In the Detention Hospital, at Camp Wikoff, the fifty nurses to whose special needs Miss Virginia C. Young devoted herself on behalf of the auxiliary, cared for nearly eighteen hundred seriously ill soldiers, many of whom had had yellow fever in Cuba, and were suffering, when brought to the hospital, from typhoid fever, pernicious malarial fever and dysentery. A few had measles or diphtheria. Sixty-two, or rather less than 4 per cent, of these patients died, a result which is believed to bear striking testimony to the quality and success of the care they received. In a graphic account of her experience at this hospital Miss Young writes:
I wish I could make the women of the auxiliary fully understand what their splendid generosity meant to us who had the joy of ministering in their name. For the fifty women who fought day by day that grim battle with disease and death could but have wrung their hands in hopeless impotence had it not been for the hundreds of other women by whose aid we were able to carry on our work. One could have no more eloquent testimony to this than that furnished by a walk through one of the fever wards of Detention Hospital, where the men lay on Red Cross cots, in Red Cross pajamas, covered by Red Cross sheets and blankets, and taking their Red Cross medicines or broth or delicacies from Red Cross cups and glasses at the hands of Red Cross nurses.
Through the energy of Mrs. M.H. Willard, agent for the auxiliary, and with the permission of Colonel Forwood, a diet kitchen was opened at the General Hospital, at Camp Wikoff, for the sick and convalescent soldiers. The expense of maintaining this kitchen was shortly afterwards entirely assumed by the government and by the Massachusetts Volunteer Aid Association. So successful was its operation under Mrs. Willard’s administration that four additional kitchens were opened. It is estimated that more than twenty thousand specially prepared meals for the sick and the convalescent have been served from these five kitchens.
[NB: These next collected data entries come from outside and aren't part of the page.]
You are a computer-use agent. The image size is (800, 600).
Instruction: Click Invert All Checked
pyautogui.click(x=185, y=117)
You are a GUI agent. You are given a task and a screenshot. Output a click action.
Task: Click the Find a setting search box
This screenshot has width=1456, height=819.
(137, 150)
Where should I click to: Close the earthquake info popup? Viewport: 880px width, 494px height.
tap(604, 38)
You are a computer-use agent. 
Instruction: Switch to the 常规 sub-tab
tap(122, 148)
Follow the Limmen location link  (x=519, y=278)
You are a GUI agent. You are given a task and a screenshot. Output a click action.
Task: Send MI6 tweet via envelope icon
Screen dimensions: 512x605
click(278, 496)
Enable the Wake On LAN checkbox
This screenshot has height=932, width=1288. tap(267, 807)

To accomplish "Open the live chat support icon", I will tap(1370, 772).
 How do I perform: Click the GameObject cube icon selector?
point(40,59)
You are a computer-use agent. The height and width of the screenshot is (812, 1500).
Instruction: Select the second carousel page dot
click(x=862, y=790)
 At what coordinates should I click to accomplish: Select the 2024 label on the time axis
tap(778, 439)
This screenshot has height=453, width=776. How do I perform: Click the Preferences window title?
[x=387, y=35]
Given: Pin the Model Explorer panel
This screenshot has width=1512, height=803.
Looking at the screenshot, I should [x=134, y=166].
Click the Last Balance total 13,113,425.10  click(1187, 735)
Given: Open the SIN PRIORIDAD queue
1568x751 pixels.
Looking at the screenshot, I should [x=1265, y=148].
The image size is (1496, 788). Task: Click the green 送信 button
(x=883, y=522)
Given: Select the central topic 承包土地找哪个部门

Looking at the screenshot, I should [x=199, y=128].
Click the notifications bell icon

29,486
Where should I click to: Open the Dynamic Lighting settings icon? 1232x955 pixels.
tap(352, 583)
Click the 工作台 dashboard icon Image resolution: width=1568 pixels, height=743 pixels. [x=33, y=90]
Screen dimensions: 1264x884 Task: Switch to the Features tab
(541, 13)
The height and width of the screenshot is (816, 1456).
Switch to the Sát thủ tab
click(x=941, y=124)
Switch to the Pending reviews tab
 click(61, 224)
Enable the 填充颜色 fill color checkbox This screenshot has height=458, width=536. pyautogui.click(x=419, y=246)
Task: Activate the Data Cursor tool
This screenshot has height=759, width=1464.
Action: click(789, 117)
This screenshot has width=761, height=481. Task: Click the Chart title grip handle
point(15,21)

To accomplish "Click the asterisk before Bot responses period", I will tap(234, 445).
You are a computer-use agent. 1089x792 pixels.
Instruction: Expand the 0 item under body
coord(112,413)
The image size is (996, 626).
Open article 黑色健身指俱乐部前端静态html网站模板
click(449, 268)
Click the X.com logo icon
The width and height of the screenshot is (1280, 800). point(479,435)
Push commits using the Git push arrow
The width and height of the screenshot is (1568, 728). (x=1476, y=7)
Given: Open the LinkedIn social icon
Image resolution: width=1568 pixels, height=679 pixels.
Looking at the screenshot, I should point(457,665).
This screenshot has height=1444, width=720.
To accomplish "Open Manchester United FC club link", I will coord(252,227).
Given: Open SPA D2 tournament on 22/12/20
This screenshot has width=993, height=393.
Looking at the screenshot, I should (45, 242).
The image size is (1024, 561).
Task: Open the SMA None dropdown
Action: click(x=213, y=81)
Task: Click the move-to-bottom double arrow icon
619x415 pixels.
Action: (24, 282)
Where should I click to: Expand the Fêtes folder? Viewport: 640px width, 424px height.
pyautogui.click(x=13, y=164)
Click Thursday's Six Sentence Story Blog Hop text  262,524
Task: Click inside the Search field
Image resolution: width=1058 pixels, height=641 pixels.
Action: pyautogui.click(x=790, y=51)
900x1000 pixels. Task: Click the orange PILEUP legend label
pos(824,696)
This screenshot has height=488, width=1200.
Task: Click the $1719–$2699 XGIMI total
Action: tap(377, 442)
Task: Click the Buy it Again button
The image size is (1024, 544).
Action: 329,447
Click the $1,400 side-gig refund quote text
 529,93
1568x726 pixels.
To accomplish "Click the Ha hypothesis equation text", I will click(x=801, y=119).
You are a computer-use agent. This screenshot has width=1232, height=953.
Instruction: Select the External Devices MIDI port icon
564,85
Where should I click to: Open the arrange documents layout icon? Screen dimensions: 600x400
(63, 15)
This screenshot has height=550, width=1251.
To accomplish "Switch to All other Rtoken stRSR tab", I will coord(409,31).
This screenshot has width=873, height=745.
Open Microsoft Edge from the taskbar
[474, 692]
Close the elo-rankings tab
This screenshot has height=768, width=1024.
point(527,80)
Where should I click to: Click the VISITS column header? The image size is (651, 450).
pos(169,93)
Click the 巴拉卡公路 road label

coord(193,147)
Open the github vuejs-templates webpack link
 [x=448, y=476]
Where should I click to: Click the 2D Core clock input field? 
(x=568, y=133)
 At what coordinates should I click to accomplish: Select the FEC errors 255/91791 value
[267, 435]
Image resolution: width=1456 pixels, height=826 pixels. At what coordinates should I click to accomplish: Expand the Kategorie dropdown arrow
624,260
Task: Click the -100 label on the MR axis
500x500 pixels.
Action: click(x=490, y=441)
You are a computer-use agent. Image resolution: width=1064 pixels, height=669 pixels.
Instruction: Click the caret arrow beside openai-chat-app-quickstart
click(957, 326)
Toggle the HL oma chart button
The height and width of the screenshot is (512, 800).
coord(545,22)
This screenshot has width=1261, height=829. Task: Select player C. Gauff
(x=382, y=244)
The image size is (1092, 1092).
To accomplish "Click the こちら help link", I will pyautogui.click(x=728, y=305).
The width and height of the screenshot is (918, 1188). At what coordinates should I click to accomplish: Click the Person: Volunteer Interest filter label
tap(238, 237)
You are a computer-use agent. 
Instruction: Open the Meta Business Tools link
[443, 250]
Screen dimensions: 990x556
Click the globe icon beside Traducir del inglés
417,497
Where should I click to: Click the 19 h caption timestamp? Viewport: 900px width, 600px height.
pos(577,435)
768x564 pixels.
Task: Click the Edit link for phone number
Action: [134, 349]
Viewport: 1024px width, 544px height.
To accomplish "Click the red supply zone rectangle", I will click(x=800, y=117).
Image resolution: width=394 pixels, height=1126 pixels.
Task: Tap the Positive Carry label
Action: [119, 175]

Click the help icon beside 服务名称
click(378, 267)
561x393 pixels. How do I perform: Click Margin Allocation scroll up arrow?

When the rooms of the Long Island City Relief Station were opened, near the railroad station, this auxiliary offered to supply the services of a physician and nurses, and continued to do so until, by reason of the removal of the troops, the need for the relief station ceased. One does not soon forget the first days when the soldiers began to arrive, the kindly interest felt by every one in and about the railroad station, the eagerness of the small newsboy to show the soldiers where the “Red Cross” was. To the soldier himself, weakened by illness and the fatigue of the journey, the place seemed a veritable haven of rest. Arrangements were made by the ladies in charge to send the very sick men immediately to the hospitals in Brooklyn and New York. The others were given proper food and cared for until morning, or for the several days that sometimes elapsed until the soldier was able to continue his journey.